Colorful tulips to blossom on 10 new U.S. stamps April 5
By Charles Snee
Beautiful tulip blossoms in a rainbow of colors will burst forth on 10 United States definitive forever stamps to be issued April 5 in Woodburn, Ore.
The U.S. Postal Service has scheduled a first-day ceremony for the Tulip Blossoms stamps that will begin at 11 a.m. local time at the Wooden Shoe Tulip Farm, 33814 S. Meridian Road, in Woodburn. The ceremony will be held during the Wooden Shoe Tulip Festival, which runs from March 24 through April 30.
Tickets are required to enter the festival. The USPS has purchased a limited number of tickets, available on a first-come, first-served basis.

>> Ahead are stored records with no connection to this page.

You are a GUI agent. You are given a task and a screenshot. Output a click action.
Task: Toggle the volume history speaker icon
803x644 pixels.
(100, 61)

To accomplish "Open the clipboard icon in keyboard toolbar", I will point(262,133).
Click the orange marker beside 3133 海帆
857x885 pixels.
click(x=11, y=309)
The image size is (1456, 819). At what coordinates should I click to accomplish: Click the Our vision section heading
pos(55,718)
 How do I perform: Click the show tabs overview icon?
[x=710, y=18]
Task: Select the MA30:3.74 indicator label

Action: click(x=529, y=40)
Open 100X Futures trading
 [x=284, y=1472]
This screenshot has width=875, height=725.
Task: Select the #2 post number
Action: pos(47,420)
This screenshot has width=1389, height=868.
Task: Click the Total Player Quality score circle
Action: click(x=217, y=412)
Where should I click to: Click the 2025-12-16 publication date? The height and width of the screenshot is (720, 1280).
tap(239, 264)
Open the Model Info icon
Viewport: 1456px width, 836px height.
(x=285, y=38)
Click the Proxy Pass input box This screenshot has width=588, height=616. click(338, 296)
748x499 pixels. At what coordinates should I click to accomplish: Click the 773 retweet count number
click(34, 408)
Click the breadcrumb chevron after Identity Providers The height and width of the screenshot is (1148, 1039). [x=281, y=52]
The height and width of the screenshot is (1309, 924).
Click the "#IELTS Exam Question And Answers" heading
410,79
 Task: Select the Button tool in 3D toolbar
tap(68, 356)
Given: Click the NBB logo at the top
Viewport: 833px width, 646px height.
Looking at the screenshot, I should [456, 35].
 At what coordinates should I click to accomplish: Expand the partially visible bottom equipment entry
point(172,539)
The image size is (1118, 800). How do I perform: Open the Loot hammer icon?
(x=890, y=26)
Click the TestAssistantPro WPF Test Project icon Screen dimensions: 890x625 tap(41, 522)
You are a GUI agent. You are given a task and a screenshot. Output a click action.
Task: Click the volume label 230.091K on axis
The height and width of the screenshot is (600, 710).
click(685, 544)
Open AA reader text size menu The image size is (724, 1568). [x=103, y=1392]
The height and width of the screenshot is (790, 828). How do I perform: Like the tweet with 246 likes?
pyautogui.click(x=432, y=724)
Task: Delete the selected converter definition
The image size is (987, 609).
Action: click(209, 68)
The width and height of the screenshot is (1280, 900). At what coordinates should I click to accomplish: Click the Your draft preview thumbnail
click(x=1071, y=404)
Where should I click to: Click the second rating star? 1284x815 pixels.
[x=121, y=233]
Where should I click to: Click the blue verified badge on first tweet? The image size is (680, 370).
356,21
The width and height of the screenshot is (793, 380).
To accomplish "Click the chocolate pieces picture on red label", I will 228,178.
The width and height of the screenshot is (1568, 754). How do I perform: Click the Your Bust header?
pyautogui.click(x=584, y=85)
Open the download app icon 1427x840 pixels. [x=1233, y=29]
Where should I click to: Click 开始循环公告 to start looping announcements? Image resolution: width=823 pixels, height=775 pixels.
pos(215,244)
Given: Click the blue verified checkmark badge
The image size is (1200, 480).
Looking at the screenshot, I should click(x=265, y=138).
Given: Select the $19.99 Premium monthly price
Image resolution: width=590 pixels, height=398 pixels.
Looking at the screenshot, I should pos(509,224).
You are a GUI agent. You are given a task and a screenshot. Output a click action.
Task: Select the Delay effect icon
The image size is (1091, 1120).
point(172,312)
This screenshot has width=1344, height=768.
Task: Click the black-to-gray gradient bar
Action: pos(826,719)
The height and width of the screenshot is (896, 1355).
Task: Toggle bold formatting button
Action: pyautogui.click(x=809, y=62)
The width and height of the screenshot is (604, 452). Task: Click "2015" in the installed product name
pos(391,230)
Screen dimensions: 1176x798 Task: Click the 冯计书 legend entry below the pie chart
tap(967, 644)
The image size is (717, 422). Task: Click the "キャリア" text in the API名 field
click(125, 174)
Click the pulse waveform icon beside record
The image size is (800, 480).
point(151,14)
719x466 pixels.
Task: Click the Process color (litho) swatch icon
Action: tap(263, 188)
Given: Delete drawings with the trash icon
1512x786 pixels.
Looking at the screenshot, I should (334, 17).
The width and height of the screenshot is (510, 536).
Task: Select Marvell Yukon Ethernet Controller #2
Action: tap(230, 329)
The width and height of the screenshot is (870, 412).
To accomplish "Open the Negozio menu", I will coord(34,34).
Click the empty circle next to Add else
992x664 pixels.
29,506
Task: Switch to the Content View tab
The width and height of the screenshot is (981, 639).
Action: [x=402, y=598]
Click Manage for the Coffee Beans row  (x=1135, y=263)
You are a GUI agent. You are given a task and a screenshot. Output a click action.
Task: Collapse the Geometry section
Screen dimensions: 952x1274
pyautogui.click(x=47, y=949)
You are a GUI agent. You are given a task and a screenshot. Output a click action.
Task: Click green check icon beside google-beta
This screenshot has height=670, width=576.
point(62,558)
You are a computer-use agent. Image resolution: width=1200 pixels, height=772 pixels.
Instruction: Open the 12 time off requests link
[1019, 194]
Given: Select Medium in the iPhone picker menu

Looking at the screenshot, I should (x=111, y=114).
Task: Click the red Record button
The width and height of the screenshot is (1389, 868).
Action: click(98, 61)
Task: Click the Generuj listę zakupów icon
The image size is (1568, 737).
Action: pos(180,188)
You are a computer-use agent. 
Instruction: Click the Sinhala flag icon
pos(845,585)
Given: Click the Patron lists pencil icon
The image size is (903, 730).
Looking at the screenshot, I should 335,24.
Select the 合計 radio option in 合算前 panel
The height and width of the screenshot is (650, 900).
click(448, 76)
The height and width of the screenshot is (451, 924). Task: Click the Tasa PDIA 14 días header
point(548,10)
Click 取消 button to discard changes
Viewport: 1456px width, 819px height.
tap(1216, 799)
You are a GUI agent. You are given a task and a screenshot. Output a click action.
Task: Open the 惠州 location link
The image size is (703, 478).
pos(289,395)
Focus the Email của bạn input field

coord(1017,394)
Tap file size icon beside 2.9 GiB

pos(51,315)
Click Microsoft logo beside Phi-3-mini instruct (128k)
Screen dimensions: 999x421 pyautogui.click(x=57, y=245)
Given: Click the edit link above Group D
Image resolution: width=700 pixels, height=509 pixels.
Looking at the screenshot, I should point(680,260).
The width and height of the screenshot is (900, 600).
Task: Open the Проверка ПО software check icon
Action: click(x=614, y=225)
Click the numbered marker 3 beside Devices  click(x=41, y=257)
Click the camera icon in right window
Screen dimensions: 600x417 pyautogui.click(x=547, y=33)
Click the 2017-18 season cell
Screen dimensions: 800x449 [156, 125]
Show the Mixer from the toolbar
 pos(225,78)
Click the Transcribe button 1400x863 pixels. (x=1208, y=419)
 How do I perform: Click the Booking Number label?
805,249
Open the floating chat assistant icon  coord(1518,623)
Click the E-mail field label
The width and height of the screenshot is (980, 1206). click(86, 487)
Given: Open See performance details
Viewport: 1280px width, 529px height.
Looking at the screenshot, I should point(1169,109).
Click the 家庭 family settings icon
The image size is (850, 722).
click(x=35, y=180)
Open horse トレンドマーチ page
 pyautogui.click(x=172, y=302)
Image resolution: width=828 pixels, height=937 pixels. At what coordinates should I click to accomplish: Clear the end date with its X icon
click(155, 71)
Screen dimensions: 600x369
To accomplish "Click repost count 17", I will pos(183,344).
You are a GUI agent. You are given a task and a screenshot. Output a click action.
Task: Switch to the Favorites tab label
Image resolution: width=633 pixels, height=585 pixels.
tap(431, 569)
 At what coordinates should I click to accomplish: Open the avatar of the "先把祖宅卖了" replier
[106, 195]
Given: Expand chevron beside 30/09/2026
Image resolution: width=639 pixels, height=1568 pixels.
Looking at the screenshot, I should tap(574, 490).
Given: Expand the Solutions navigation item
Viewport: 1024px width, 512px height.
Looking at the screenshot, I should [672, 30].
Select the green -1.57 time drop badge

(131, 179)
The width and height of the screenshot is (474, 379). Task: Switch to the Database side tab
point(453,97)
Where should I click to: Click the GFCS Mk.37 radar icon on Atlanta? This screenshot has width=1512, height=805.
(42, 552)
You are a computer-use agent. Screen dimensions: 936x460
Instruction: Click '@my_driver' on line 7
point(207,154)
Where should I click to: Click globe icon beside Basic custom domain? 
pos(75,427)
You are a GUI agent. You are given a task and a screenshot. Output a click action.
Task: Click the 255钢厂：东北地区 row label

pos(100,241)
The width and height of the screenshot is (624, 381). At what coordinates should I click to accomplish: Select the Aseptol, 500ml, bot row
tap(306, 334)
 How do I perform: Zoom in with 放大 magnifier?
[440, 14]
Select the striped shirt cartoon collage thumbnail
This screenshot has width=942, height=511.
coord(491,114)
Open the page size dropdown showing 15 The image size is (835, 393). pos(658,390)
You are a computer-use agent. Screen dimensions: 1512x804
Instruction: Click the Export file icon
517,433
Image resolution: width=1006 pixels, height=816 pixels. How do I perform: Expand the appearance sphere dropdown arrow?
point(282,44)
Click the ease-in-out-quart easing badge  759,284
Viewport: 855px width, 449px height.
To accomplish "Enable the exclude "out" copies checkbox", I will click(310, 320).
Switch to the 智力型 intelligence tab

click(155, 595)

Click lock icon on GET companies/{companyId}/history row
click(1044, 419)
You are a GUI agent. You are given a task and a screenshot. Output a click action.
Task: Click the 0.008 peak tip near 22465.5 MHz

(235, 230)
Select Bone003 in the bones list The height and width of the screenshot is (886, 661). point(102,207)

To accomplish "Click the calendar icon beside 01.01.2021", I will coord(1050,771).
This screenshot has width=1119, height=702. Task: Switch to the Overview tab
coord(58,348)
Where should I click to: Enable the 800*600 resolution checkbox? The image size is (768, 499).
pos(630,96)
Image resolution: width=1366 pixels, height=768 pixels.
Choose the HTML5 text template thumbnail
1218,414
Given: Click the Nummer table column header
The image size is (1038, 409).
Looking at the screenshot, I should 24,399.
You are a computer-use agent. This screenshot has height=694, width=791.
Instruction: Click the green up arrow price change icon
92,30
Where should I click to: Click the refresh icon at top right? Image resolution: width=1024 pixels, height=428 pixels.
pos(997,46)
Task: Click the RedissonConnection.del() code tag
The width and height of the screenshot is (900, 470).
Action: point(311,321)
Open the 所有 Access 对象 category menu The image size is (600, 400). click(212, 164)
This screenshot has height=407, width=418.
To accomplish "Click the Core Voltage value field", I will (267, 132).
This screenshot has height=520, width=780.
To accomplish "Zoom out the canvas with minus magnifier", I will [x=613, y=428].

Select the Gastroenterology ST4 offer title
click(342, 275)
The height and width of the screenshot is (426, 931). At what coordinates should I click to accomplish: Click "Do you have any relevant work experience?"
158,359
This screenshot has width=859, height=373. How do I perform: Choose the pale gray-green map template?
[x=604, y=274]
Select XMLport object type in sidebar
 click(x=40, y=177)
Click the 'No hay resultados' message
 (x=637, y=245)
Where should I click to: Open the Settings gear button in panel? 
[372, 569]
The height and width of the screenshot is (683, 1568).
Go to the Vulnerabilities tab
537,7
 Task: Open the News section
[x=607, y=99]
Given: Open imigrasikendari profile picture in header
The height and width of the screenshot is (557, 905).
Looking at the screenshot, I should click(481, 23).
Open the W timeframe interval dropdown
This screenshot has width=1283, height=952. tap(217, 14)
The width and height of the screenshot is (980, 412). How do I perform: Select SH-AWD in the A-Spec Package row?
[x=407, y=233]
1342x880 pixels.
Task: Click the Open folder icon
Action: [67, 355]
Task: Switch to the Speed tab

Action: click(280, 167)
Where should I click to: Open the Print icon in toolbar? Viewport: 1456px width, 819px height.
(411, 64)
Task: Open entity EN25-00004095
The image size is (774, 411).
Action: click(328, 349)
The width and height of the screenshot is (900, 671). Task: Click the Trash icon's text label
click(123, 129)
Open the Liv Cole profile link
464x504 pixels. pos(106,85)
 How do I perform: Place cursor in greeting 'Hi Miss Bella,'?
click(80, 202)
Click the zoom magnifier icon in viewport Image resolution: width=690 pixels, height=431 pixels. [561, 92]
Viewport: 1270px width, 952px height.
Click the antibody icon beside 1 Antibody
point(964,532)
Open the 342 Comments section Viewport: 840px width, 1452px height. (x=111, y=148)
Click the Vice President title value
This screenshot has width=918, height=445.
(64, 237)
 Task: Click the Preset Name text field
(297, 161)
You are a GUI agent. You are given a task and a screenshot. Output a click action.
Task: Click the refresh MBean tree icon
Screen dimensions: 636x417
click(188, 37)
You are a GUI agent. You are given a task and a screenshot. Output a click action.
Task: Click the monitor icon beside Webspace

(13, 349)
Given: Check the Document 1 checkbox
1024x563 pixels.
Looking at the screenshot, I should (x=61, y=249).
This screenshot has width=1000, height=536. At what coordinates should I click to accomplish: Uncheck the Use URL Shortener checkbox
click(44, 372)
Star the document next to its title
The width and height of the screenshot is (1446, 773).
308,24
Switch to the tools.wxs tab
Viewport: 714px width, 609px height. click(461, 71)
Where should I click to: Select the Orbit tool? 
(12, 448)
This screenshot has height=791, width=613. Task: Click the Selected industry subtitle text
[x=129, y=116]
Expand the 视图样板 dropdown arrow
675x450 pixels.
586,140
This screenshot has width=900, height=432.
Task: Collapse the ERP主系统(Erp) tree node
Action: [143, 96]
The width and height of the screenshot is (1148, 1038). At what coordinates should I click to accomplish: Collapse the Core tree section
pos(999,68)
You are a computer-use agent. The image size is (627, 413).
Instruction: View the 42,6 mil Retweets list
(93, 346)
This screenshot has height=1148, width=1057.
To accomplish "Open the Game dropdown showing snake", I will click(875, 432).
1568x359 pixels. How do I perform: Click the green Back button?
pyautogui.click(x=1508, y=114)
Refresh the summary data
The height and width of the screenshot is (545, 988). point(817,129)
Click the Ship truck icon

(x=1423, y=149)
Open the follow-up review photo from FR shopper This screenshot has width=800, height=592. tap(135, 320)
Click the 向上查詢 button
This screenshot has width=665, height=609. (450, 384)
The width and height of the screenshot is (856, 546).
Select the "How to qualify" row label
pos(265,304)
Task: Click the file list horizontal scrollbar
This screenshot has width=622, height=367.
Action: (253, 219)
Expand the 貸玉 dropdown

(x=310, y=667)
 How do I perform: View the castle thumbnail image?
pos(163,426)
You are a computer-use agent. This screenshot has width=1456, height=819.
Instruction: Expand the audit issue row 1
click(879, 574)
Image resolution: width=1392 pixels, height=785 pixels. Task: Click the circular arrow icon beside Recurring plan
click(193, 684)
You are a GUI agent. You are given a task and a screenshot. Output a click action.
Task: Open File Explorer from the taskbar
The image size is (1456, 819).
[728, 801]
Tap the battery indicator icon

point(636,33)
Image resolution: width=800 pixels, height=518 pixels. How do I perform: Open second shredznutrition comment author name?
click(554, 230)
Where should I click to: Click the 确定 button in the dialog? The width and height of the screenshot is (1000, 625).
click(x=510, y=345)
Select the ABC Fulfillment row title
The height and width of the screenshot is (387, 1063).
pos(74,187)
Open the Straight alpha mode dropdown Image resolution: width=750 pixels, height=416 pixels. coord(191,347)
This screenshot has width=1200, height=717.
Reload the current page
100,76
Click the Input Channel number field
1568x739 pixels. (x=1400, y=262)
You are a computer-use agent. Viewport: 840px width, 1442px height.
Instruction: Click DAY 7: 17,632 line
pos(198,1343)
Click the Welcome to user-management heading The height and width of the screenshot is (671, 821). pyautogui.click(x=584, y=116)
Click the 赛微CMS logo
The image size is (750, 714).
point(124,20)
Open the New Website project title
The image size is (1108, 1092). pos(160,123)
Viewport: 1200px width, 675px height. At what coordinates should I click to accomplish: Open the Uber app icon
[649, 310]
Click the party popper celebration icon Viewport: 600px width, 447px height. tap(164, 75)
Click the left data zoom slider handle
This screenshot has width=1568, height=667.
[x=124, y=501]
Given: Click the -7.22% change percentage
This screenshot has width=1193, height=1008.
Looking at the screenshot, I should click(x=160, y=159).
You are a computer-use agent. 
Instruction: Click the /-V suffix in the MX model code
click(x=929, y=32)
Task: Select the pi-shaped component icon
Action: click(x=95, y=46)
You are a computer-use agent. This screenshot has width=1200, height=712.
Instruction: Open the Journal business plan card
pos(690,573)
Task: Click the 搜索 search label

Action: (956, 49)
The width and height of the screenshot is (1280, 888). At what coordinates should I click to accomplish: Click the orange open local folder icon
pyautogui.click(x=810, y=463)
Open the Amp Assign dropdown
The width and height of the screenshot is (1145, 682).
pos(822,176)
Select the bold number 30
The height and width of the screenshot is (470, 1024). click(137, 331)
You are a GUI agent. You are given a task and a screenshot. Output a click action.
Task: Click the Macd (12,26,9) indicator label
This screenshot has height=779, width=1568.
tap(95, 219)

Collectors wishing to attend the ceremony are asked to register online with the USPS. According to the Postal Service, only one ticket will be issued per confirmed reservation for the ceremony. Attendees may invite up to four additional people.
Linda Malone, vice president of engineering systems for the USPS, will serve as the dedicating official.
The stamps feature close-up photographs of tulips that were taken by Denise Ippolito. Greg Breeding served as both art director and designer.
“Each flower fills almost the entire frame of the stamp, with just the top of the stem showing,” the Postal Service said.
According to the Postal Service, the stamps will be issued in three formats: a double-sided pane of 20 (which the USPS calls a booklet) and coil rolls of 3,000 and 10,000.
There likely will be gaps between each stamp in a roll, and the stamps will be on backing paper taller than the stamps. These features allow the use of automated equipment to affix the stamps to large quantities of mailpieces in a short period of time.
Based on the issue formats, it is likely that 20 Scott catalog numbers will be assigned to the Tulip Blossoms stamps: 10 for the stamps in double-sided panes of 20 and 10 for the coil stamps in rolls of 3,000 and 10,000.
A final catalog listing determination will not be made until Scott editors have examined the actual stamps.
The Tulip Blossoms coil stamps are horizontal in format, meaning they will have vertical serpentine die cuts at left and right and straight edges at top and bottom.
A plate number consisting of a “B” followed by four single digits will appear on every 27th Tulip Blossoms coil stamp below the stamp image, the USPS said. The “B” is shorthand for Banknote Corporation of America, and each digit represents one of the four process colors — cyan, magenta, yellow and black — used to print the stamps.
Illustrated on this page is the Postal Service’s preliminary artwork for a block of 10 Tulip Blossoms stamps from a double-sided pane.
Each stamp is inscribed “usa forever” in the top left corner reading down. The diminutive size of the lettering allows Ippolito’s photos to capture the viewer’s eye.
On her website, Ippolito informs readers about the new Tulip Blossoms stamps and states that an additional 10 of her close-up photos of flowers “will be featured as another Forever Stamp Collection.” She provides no additional details about the second set of stamps.
“I have always wanted to have one of my photos used as a stamp but to have an entire collection … beyond words,” Ippolito said. “Then to have two collections — even more astounding!”
“The money, though very generous, comes second to the prestige and sense of pride I feel,” she said.
“My family and close friends have all been very happy for me and understand that this is a lifetime achievement for me. This is such an honor; I am beyond thrilled.”
Breeding told Linn’s Stamp News how he came across Ippolito’s work and adapted it to fit the small space of a stamp.
“Because of the popularity of stamps with flowers, I decided to explore them from a different perspective,” Breeding said. “Working with the research agency Photo Assist, we discovered Denise’s many beautiful images.”
“Many of her flower photographs are extreme closeups and present the color and texture of tulips in a fresh way,” he said.